“Hocam! El Ayak Nasıl Konuşacak?”
Kadir KESKİN
Tarihte ünlü Pers padişahlarından biri, yığınla para harcayarak süslemeleri altın ve gümüşten olan bir saray yaptırmış. Saray, tamamlanıp atlastan ve ipekten kumaşlarla dayalı döşeli hâle geldiği zaman, saray erkânına ve padişahın yakın mesai arkadaşlarına sarayda bir davet vermiş. Padişah, bu arada ülkenin ileri gelenlerini de çağırmış. Bütün davetlilere, önce sarayı gezdirip sonra mükemmel bir sofraya oturtmuş.

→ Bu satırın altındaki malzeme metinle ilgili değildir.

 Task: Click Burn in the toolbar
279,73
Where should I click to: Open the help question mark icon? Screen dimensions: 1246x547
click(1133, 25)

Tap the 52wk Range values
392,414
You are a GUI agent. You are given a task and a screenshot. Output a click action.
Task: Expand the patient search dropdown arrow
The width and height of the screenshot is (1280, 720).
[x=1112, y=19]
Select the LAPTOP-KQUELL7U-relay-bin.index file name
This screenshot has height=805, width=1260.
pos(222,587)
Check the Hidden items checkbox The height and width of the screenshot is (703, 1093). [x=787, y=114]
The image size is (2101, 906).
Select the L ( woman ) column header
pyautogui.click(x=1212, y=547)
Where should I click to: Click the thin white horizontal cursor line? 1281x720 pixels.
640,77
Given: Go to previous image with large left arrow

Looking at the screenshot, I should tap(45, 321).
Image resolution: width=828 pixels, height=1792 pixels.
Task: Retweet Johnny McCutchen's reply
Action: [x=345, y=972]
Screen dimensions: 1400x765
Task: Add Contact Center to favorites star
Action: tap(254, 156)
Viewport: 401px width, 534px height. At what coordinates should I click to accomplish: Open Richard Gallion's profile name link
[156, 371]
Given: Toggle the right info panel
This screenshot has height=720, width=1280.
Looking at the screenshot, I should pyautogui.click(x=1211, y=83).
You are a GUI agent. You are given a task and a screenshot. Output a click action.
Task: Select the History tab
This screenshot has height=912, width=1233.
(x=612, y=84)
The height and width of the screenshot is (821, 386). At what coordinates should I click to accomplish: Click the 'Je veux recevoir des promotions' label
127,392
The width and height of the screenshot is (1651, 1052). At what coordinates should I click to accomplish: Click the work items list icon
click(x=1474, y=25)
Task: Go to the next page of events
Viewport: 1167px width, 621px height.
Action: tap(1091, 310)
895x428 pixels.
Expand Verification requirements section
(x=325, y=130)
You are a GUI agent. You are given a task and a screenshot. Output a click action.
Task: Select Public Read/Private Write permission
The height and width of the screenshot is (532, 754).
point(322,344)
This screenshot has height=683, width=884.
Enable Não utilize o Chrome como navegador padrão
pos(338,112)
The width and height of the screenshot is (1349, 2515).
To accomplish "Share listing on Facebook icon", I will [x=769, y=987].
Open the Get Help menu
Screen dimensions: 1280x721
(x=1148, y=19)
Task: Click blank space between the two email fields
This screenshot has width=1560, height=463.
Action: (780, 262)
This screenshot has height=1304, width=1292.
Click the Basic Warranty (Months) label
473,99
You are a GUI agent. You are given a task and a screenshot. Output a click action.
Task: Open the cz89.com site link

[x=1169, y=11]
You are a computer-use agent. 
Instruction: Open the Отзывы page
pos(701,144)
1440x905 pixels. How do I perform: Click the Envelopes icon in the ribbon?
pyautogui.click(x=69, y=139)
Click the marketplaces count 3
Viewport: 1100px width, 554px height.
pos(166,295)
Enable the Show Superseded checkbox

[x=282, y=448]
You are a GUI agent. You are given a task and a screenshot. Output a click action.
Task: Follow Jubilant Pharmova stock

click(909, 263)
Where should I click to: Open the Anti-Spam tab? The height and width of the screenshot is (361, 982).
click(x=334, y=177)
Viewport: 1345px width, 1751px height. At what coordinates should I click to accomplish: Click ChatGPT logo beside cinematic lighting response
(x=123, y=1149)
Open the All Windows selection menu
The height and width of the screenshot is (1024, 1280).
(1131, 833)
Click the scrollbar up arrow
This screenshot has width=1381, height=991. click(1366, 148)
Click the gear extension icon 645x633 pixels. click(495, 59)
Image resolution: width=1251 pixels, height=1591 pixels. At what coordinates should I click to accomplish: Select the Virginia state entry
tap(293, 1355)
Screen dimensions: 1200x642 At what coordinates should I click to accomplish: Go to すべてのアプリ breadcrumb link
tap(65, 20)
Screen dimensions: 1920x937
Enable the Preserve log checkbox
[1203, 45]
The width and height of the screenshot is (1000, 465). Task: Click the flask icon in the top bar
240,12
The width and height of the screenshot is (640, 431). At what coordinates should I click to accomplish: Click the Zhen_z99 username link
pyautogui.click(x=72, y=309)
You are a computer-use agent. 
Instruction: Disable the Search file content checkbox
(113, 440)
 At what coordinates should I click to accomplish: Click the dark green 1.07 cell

Padişah, yemek sonrası davetlilere : “ Sarayı gezdiniz , içinizde bir eksik kusur göreniniz var mı? ” diye sormuş. Herkes, hep bir ağızdan hayranlığını ifade etmişler ve demişler ki: “ Dünyada bundan daha güzel daha muhteşem bir saray yoktur.” Bunun üzerine davetliler arasındaki bir zahit ayağa kalkıp : “ Padişahım, sarayınız gerçekten dünyada eşi benzeri görülmeyen bir saray… Bu muhteşem sarayda ancak bir delik bırakmışsınız. Onu da kapatırsanız, sarayınız gerçekten bir cennet bahçesi olacak.” der. Padişah: “Ben böyle bir delik görmedim.” diyerek davetlilere döner :“ Siz gördünüz mü ? ” Davetliler hep bir ağızdan: “ Hayır, padişahımız, saray muhteşem, hiçbir kusuru olmadığı gibi dünyada da eşi benzeri yok” derler. Bunun üzerine zahit: “ Azrail’in gelince gireceği deliği kapatmamışsınız, padişahım .” der. “ O deliği eğer tıkamazsanız; ne saray ne taç, ne de taht kalır. Tam yaşanılacak yer ama baki değil. cennet gibi ama ölüm çirkin yüzünü gösterecek. O yüzden buraya hiç ayrılmayacakmış gibi yerleşme. Dizginleri bırakıp dünya sarhoşluğuna ve şehvetine kapılma!” diyerek padişaha ve davetlilerine unutamayacakları bir ders verir.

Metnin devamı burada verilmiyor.